Based on Dr. Páll’s publication, J. Chem. Phys. 153, 134110 (2020), we would like to provide a guideline to our users on how to effectively utilize our HGX-A100 servers. For clarification, we are considering the halo-exchange via GPUDirect:

export GMX_GPU_DD_COMMS=true
export GMX_GPU_PME_PP_COMMS=true
  • According to our tests, and NVIDIA’s published results on STMV system, GPUDirect implementation clearly outperform pre-2019 implementation one.
  • 80 GB per A100 is more than enough to accommodate most of our users’ MD workload. So we a leaning toward recommending one A100 only with SLURM share mode. Thus offloading most of kernels to GPU is the most efficiency way for A100.
  • We are aware of the multi-node extension in 2022, but decided that it is too new to adopt at early state.

Based on your comments, we will provide both standard and GPUDirect implementations, with a warning regarding the later.

If you have further suggestions, please do let us now.

The former have been superseded by “export=GMX_ENABLE_DIRECT_G
PU_COMM=true” (for backward compatibility, for the current release either of the the former two are equivalent with the new variable). The latter GMX_FORCE_UPDATE_DEFAULT_GPU remains, although as this changes a default value that a user can change themselves on the command line, perhaps from a usability perspective it would be better to recommend that users use the command line flag -update gpu. The added benefit is that if this is used explicitly, if the simulation setup is not compatible with the GPU-resident mode (triggered by offloading update), mdrun will issue an error so the user will know that their request to offload update can not be fulfilled.

That makes sense, nn NVLINK systems using direct GPU communication will always be faster or at least as fast as staged communication, but even on PCIe systems if can often have a slight performance benefit.

Certainly, memory size is rarely if ever a concern. Note that if you have a decent amount of free cores per GPU, -bonded cpu can have a slight performance benefit (see the cross-over of the yellow and green curves on Fig 10 of

Without PME decomposition, multi-node scaling is unfortunately quite limited. However, we are working on an extension and thanks to the recently released distributed cuFFTmp we will improve multi-node scaling in the future.

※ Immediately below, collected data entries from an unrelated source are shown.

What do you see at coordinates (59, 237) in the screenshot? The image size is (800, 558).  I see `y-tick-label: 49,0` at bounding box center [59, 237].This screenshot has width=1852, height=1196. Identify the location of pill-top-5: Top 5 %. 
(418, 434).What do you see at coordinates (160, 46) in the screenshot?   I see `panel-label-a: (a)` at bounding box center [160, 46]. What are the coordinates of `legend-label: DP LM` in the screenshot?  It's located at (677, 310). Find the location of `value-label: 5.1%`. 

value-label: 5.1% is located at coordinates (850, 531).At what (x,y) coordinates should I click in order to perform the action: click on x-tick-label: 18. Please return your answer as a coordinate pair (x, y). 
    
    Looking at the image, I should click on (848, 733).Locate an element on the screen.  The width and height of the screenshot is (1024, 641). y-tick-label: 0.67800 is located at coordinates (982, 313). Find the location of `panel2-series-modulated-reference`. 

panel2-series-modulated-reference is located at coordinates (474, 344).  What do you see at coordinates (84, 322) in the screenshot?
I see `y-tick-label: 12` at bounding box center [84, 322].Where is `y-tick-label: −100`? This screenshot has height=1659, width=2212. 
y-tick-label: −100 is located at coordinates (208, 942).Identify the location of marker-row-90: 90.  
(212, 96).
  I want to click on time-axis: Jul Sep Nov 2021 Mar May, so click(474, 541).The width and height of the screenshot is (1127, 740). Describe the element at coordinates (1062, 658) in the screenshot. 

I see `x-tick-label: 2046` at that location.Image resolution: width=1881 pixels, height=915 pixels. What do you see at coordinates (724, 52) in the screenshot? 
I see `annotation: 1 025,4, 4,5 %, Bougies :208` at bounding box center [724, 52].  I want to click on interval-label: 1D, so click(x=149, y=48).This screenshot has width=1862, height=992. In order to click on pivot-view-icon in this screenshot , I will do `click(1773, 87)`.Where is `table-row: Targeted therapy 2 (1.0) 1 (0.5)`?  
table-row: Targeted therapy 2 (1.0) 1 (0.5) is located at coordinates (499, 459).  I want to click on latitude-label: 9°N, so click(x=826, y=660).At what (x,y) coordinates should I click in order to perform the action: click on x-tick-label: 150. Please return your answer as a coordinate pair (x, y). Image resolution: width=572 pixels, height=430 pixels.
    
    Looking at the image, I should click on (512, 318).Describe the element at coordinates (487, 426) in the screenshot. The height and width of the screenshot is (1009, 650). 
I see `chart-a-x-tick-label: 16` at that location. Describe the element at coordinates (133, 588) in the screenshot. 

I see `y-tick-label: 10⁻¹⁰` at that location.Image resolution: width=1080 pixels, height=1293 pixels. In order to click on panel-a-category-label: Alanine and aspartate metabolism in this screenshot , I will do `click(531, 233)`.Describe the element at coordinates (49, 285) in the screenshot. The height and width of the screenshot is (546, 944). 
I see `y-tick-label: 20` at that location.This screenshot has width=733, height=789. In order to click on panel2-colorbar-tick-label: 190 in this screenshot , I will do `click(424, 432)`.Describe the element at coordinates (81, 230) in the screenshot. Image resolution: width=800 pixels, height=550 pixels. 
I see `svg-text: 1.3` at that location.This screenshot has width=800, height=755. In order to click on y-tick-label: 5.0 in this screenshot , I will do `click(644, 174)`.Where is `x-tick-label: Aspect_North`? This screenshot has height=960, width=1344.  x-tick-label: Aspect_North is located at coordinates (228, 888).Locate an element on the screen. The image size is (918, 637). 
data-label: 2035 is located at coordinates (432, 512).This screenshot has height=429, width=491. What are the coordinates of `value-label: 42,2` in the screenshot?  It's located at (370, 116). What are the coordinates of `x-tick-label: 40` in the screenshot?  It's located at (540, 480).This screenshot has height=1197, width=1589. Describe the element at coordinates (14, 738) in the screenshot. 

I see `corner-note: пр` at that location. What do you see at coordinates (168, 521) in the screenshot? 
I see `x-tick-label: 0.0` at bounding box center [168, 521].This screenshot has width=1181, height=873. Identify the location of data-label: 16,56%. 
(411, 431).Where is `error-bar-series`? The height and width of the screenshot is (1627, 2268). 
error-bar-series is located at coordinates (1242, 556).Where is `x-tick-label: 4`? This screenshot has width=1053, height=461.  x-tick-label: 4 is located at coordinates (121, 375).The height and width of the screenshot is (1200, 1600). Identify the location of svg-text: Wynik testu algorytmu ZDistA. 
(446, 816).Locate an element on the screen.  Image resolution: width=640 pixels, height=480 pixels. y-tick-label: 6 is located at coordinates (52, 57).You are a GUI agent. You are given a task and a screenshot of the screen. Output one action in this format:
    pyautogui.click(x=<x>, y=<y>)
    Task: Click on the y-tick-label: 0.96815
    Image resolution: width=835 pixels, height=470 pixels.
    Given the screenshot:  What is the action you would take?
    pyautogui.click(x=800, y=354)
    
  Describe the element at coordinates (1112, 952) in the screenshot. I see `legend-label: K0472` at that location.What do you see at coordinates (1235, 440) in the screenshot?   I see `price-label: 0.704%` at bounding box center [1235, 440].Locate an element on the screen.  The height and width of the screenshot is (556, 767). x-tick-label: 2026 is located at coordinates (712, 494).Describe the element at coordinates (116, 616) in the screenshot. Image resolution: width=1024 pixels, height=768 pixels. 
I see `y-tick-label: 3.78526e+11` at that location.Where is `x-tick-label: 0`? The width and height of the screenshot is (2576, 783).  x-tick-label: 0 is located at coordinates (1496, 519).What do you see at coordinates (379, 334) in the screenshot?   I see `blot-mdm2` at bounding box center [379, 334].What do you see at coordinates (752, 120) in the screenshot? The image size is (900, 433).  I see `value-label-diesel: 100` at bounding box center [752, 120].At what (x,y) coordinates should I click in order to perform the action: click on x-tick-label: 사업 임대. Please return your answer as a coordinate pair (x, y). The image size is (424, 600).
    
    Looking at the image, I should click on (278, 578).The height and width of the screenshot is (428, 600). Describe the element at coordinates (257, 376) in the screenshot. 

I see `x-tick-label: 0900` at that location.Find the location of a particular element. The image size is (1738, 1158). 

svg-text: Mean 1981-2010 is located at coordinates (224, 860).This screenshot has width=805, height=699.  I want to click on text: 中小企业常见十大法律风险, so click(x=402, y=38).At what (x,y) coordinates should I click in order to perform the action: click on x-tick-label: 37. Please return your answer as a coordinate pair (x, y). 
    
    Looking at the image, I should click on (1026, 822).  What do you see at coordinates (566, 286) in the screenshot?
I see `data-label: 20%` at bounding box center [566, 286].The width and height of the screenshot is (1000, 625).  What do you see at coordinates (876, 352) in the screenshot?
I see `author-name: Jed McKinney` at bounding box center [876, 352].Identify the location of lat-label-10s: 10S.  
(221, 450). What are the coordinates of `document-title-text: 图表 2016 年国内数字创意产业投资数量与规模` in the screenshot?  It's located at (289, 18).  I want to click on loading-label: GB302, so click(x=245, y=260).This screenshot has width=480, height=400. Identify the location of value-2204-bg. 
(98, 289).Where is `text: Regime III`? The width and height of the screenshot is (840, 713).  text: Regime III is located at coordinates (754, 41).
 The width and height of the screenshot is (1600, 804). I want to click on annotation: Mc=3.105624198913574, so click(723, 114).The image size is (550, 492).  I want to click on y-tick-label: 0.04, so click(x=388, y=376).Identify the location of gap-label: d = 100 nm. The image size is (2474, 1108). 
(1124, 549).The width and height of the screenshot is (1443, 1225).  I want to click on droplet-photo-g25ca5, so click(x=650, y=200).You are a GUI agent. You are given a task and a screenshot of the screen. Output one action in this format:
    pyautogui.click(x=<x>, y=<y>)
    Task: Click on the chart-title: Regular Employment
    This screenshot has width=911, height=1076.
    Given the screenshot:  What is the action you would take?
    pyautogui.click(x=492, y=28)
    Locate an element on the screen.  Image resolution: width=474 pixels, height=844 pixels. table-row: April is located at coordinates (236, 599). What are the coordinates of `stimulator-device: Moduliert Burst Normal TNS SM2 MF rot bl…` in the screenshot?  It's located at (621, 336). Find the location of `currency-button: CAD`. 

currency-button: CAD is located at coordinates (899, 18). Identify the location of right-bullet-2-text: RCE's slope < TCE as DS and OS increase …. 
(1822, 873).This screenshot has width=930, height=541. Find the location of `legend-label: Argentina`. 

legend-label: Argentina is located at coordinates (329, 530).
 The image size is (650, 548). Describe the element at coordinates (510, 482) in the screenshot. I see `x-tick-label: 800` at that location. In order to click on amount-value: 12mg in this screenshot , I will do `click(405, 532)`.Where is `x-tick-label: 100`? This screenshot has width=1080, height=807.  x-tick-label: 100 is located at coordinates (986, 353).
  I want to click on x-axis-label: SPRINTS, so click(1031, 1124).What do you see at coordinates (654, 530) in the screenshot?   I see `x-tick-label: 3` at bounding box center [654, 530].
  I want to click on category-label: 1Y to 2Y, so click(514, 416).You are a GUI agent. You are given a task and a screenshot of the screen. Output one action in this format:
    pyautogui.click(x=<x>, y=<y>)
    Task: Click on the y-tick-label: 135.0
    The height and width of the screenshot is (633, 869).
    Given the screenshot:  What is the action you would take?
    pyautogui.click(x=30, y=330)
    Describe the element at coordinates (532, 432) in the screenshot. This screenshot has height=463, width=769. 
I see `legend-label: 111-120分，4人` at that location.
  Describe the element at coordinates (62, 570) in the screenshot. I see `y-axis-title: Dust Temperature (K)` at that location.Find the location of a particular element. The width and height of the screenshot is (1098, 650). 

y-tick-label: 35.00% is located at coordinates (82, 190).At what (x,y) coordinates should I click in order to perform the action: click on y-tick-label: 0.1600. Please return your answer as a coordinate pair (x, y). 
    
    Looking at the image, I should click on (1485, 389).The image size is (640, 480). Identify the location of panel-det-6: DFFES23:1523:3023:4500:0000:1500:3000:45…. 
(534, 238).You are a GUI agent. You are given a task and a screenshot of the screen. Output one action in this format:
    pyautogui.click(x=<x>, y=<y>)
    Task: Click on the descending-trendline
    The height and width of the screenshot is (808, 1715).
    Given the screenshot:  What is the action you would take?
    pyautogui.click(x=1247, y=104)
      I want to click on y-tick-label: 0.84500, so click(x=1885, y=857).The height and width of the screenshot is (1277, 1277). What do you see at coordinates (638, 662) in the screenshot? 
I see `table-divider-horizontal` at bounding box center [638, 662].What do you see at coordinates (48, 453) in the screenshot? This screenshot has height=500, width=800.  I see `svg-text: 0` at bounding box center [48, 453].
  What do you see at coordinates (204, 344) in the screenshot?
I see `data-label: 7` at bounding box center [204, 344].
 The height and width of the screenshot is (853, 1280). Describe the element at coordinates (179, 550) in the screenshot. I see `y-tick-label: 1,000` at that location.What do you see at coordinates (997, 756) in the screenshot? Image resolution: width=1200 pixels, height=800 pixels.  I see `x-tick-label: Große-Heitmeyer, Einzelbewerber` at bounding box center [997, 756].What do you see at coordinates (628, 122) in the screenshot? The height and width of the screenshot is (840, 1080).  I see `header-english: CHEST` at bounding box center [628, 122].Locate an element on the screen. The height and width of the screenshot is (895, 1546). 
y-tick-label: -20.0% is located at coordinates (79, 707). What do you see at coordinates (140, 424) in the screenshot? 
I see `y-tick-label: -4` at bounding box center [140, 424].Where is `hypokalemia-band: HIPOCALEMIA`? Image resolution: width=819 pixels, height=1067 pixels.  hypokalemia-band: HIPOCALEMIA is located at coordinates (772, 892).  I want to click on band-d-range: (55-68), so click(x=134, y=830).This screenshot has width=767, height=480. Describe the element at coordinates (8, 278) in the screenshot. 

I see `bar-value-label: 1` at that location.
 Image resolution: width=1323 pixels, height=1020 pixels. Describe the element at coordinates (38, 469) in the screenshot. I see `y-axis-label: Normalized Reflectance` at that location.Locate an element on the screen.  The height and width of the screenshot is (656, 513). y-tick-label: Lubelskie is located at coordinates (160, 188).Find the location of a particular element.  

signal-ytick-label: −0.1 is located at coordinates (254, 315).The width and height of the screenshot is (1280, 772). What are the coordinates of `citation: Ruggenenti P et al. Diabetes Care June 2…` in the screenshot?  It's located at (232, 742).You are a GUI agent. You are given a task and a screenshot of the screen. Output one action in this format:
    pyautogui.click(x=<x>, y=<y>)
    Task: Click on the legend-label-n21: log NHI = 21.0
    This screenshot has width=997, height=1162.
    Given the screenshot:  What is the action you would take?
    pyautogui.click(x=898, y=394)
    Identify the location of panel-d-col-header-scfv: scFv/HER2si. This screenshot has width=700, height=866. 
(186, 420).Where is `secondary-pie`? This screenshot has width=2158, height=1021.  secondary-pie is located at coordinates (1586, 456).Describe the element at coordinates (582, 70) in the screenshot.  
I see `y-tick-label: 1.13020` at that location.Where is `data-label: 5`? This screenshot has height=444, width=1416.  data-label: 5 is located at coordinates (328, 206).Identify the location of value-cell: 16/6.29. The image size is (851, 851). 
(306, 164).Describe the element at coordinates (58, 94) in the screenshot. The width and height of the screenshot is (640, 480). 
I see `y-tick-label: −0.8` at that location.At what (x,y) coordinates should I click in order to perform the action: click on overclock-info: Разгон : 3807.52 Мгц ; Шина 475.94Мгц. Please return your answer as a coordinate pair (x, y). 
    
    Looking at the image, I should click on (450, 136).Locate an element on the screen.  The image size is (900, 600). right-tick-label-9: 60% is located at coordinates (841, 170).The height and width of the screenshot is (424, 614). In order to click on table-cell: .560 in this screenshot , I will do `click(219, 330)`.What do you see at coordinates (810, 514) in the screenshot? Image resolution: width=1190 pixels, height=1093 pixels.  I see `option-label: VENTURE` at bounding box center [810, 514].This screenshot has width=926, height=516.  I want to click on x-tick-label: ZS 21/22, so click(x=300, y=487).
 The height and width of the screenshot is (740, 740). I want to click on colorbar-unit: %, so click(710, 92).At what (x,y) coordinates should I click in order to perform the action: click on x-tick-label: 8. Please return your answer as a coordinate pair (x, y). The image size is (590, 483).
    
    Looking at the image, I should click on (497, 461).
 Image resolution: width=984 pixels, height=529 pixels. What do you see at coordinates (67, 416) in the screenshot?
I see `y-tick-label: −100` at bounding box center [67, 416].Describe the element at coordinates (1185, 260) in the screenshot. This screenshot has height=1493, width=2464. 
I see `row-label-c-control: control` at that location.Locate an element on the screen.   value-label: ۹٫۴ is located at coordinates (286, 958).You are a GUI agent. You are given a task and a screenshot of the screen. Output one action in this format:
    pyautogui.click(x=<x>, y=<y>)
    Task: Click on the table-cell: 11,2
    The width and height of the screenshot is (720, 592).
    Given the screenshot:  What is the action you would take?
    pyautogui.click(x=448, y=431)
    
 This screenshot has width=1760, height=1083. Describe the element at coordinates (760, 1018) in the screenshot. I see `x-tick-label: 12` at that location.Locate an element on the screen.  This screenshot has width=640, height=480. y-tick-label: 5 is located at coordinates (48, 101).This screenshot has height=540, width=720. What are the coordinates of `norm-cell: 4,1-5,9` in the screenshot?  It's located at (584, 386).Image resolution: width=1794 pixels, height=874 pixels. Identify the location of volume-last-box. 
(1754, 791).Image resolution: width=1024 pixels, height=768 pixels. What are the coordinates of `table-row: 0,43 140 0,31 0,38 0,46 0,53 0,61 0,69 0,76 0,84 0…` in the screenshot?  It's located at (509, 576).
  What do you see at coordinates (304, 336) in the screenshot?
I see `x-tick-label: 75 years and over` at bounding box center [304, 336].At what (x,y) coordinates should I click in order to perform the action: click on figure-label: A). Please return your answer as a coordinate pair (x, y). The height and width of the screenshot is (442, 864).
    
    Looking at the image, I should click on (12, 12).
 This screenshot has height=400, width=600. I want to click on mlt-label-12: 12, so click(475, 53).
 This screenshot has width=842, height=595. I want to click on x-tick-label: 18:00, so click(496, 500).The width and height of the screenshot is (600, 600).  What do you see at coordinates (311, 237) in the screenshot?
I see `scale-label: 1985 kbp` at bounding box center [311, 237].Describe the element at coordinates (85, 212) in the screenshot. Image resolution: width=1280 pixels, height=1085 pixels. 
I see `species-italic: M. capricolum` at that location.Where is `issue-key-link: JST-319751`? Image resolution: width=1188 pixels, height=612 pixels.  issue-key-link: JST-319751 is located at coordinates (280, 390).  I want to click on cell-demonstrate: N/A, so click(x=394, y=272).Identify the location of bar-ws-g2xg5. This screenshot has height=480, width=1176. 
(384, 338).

Feel free to ask if you have further questions.



When using only GMX_GPU_DD_COMM and GMX_GPU_PME_PP_COMMS in 2022.1, the following warning was printed to stderr:

GPU-aware MPI detected, but by default GROMACS will not make use the direct GPU communication capabilities of MPI. 
For improved performance try enabling the feature by setting the GMX_ENABLE_DIRECT_GPU_COMM environment variable.

We were confused since there was no performance difference with GMX_ENABLE_DIRECT_GPU_COMM=true. Thanks for clarification that the two are actually equivalent for the sake of backward comparability.

For 2022.1,

  • We observed less than 10% performance difference between Open MPI and thread-MPI
  • We haven’t setup A100-PCIe yet. But according to NVIDIA’s published data, there are negligible difference w.r.t to NVLink up to 4 A00s. However, there is a noticeable 30% drops with 8 A00s.

We have been serving 2016 and 2019 versions to our users for a long time. The following table was prepared as guideline to new features.

-nb -pme
-update GPUDirect CUDA_AWARE Notes
2016 cpu gpu cpu cpu no

2018 cpu gpu gpu cpu no no
2019 cpu/gpu gpu gpu cpu no no
2020 cpu/gpu gpu gpu gpu yes no
Thread-MPI only
2021 cpu/gpu gpu gpu gpu yes no Improved NB kernels on V100 and A100
2022 cpu/gpu gpu gpu gpu yes yes GMX_ENABLE_DIRECT_GPU_COMM=true
Thread-MPI/Open MPI
12% Improved NB kernels on A100
  • Optimal bonded offload can be done either one cpu or gpu (Fig. 10).
  • PME is still done on a single GPU ranks so multi-node scaling is limited (Fig. 12)

Thanks very much for clarifications regarding your publication.